L’Éternel masculin

 

La vidéo confronte l’éternel masculin de la beauté grecque antique – la danse des hommes nus de la pièce de théâtre Mount Olympus de Jan Fabre (2015) est une véritable ode au corps masculin érotique – avec le Japon moderne privé de sexe.

Ce qui me frappe le plus dans les témoignages d’hommes vivant avec une poupée sexuelle, c’est le glissement de l’objet à la personne.  Ces hommes, qui ne semblent plus distinguer très clairement entre un objet inanimé et un être humain, investissent affectivement leur poupée,  lui parlent, la mettent en scène, l’emmènent en vacances, voire même l’épousent ou s’auto-persuadent qu’elle est vivante. Pour autant, ils sont sains d’esprit et restent lucides quant à leur comportement.

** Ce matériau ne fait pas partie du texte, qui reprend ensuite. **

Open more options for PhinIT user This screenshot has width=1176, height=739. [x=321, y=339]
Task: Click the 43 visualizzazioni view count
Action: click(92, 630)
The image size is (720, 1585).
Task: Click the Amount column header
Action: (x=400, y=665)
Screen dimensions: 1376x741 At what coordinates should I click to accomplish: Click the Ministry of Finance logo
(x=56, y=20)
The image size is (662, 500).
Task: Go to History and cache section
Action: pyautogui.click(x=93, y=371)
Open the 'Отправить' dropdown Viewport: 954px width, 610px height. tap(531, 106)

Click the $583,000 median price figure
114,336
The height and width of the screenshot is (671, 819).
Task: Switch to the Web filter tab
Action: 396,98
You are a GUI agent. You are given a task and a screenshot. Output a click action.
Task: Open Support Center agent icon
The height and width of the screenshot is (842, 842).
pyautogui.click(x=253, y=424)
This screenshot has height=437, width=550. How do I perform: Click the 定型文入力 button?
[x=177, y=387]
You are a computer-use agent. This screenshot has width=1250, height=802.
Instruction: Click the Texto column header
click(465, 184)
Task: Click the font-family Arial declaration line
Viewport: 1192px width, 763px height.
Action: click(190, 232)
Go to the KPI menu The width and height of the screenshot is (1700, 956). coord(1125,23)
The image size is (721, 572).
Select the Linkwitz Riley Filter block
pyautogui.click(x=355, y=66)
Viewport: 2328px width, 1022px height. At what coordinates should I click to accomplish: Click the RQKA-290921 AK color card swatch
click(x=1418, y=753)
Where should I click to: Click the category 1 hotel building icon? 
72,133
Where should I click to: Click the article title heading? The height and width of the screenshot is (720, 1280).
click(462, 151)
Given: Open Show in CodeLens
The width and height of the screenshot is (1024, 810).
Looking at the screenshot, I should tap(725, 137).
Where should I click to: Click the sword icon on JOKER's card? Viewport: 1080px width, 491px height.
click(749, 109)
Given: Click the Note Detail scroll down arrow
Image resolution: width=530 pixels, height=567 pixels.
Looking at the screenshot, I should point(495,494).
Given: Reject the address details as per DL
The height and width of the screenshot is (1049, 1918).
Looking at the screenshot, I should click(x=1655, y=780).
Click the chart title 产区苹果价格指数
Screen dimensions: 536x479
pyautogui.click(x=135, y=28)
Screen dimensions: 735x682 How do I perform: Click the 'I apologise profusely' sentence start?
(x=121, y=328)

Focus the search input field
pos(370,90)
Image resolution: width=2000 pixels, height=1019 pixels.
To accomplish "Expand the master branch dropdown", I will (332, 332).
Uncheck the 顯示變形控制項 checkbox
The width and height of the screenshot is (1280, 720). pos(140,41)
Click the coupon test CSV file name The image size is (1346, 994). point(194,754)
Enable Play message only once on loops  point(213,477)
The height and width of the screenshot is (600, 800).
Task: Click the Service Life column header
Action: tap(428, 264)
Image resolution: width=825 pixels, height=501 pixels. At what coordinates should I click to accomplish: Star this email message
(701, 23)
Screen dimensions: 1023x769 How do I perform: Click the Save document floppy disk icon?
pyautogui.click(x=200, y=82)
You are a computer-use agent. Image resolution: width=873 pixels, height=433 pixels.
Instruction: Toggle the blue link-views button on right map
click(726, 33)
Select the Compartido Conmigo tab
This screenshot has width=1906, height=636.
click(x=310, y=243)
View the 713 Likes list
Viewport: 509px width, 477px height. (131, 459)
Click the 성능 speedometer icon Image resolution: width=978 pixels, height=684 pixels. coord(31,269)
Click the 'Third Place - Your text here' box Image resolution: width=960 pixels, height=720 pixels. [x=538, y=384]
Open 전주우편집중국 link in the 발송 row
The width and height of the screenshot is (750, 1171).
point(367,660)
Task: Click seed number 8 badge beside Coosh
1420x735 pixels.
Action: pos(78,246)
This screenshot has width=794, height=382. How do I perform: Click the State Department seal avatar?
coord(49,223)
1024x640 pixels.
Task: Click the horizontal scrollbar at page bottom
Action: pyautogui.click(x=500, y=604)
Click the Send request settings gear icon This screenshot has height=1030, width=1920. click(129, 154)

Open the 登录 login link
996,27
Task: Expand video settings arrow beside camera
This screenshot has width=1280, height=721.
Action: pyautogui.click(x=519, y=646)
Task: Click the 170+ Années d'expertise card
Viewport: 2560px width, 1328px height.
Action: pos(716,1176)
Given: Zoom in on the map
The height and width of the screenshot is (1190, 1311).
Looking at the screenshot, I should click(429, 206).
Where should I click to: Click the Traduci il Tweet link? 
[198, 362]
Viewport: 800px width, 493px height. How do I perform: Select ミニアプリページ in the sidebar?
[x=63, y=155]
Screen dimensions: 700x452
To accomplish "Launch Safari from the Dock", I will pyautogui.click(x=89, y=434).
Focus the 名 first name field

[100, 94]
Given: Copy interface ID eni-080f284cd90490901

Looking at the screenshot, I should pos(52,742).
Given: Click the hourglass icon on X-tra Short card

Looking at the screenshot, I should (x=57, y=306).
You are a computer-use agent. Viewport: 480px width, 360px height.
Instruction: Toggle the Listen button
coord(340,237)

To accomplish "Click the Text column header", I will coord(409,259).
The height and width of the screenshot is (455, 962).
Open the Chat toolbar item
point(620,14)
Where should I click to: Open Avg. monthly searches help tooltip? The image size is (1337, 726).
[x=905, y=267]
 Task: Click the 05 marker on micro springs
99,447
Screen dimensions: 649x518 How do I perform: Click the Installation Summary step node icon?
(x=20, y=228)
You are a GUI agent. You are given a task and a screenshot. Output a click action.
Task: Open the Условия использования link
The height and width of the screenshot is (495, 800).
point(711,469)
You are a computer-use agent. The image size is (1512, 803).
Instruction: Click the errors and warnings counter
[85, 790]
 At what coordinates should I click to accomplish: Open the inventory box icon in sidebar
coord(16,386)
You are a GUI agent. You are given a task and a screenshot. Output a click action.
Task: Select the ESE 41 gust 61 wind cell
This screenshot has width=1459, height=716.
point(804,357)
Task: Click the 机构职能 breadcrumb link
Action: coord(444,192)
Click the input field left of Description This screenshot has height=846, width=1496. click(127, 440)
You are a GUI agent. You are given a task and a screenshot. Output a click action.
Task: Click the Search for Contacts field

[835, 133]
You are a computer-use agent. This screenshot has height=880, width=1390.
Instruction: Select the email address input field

La situation du Japon – même si la vie de couple avec une poupée y reste un phénomène marginal – est en tout cas révélatrice de la crise mondiale de la masculinité (et du désir masculin) : manque  de partenaires, de moyens financiers pour entretenir une femme, culpabilité d’aller voir des prostituées, entre autres . Elle est aussi  une conséquence du féminisme (des femmes hyper-exigeantes qui paralysent les hommes) et un avatar post-moderne de la guerre des sexes – puisque ici, le combat n’a plus lieu, la femme étant totalement remplacée.